I sat in a small conference room with the company’s CIO and one of his IT directors. To start the conversation, I asked if their pumping stations were on a TCP/IP network. They did not know for sure but the director remembered seeing a network diagram circulated that showed routers and IP addresses for the pumping stations. So, yes.
Later, I asked my standard question: Do they have a problem with stolen laptops? No, was the CIO’s response. But the director knew of one case. The same guy who created that network diagram had his laptop stolen recently. Anything else? Well, a pumping station had been broken into, and the Cisco router had been stolen. You can guess what was going through my mind. Terrorists, sabotage, a networked gasoline pipeline, stolen laptop and router. Everything needed to create a disaster.
The Farewell Dossier Story
In the annals of stories about cyberattacks against pipelines, one stands above them all. It was first reported by Thomas Reed in his book At The Abyss: An Insider’s History of The Cold War, and then written up by William Safire for The New York Times. It starts with the greatest Cold War spy story ever, the Farewell Dossier, and ends with a bang, described by Guss Weiss in a PDF still available on the CIA’s website. In short, the U.S. planted back doors in the software of a Canadian pump manufacturer that was eventually deployed on a new Soviet pipeline. The pumps were “hacked” to excite natural frequencies which led to a massive explosion visible from space and was, at first, taken to be a nuclear explosion.
Keep in mind that this story has only one source, Guss Weiss. All references lead back to him. It may be a piece of CIA misdirection. Yet, its plausibility raises the specter of devastating attacks on pipelines.
Back to the Colonial Pipeline Story
Ellen Nakashima reports details in the Washington Post that make it seem likely that Colonial suffered a ransomware attack on its office systems and, out of an abundance of caution, shut down their pipeline until Mandiant could investigate.
So, what about risk management? Most organizations that treat cyber risk management as gospel attempt to identify all possible risks and then decrease the likelihood of a successful attack against high value assets based on those risks. They identify these key assets and put more effort into protecting them.

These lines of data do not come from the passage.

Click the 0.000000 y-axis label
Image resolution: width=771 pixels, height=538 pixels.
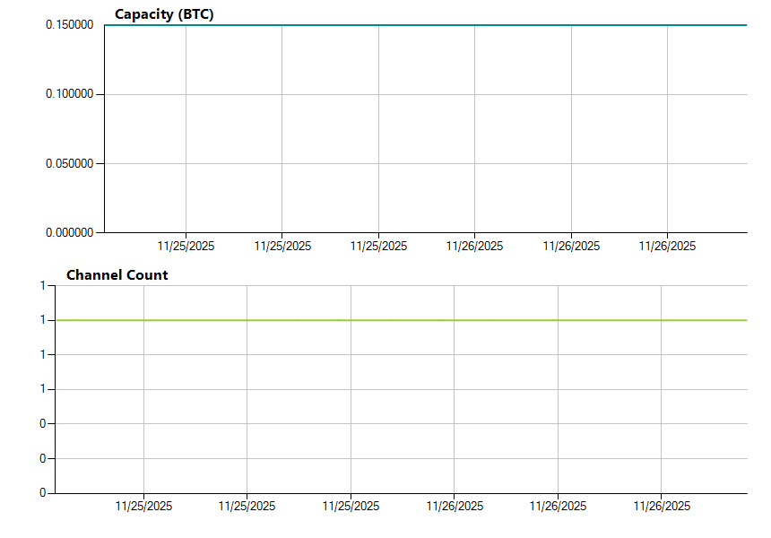[x=69, y=232]
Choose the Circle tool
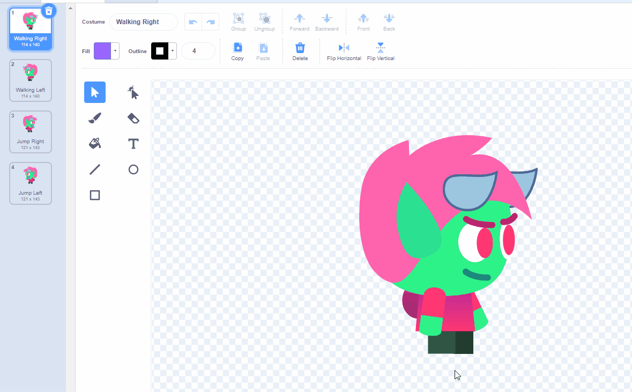This screenshot has width=632, height=392. [x=133, y=169]
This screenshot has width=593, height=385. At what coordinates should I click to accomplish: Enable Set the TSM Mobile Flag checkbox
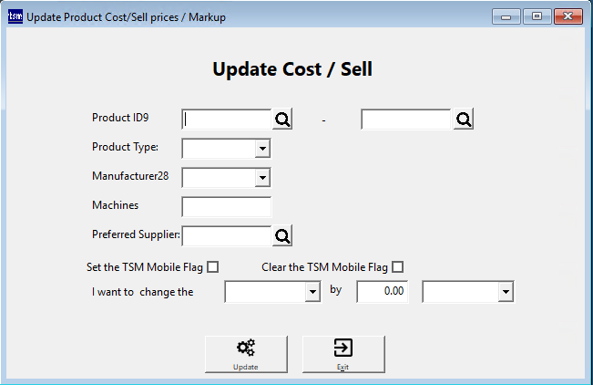pyautogui.click(x=213, y=267)
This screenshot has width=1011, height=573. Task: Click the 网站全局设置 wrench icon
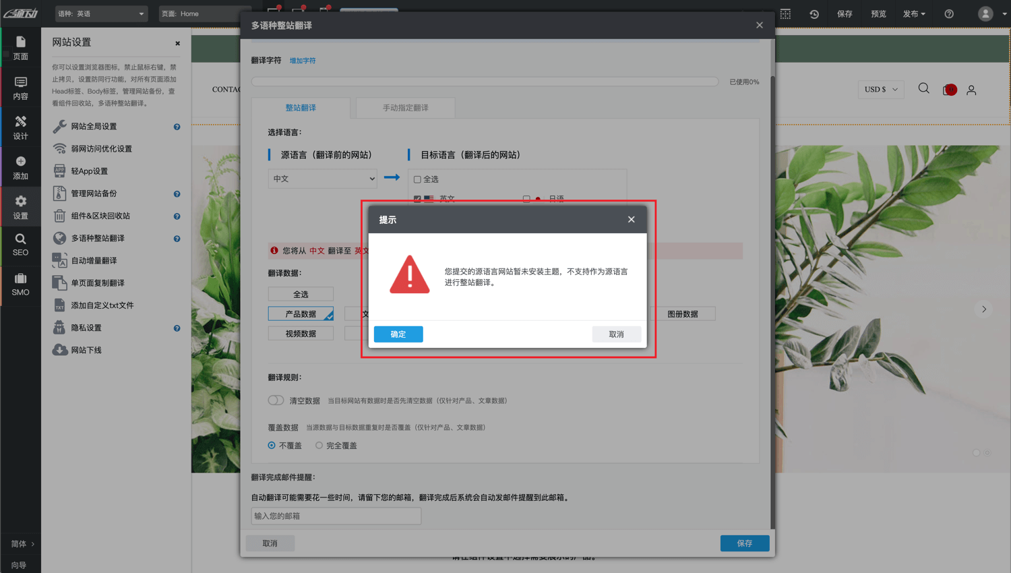[61, 126]
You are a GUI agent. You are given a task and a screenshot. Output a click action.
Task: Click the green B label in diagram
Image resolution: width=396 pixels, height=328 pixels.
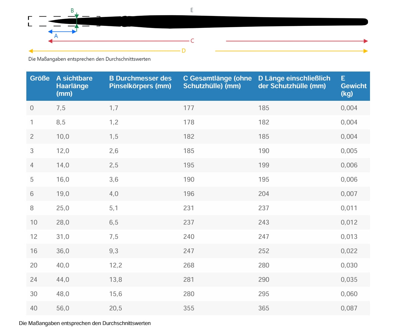72,11
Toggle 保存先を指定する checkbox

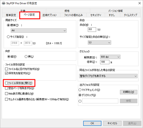pos(7,73)
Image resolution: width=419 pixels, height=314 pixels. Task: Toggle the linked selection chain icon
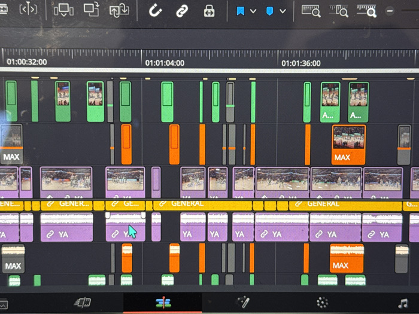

But most of their assets are servers and databases, not physical systems. Some organizations–like pipeline operators–have to take into account risks like:
- A leak could cause hundreds of millions of dollars in damages to property and the environment.
- An explosion could kill people.
- A significant attack could put us out of business.
- If the attack causes us to shut down on the hottest or coldest day of the year, we could cause significant damage to the region we serve.
In other words, there are risks for fuel pipeline companies that could far exceed the value of the company.
What does it mean when a company with such high risks is compromised by ransomware? Should we believe that their pipeline control systems are completely air gapped from their corporate network? Are they likely to have invested in securing critical systems while leaving the rest of their systems vulnerable to common cybercriminals?
Shutting down a pipeline that feeds 45% of the Northeast’s fuel requirements is a big step. On one hand, it shows that Colonial understands the risks. On the other hand, it shows that Colonial Pipeline does not have 100% confidence in their operational systems’ cybersecurity defenses.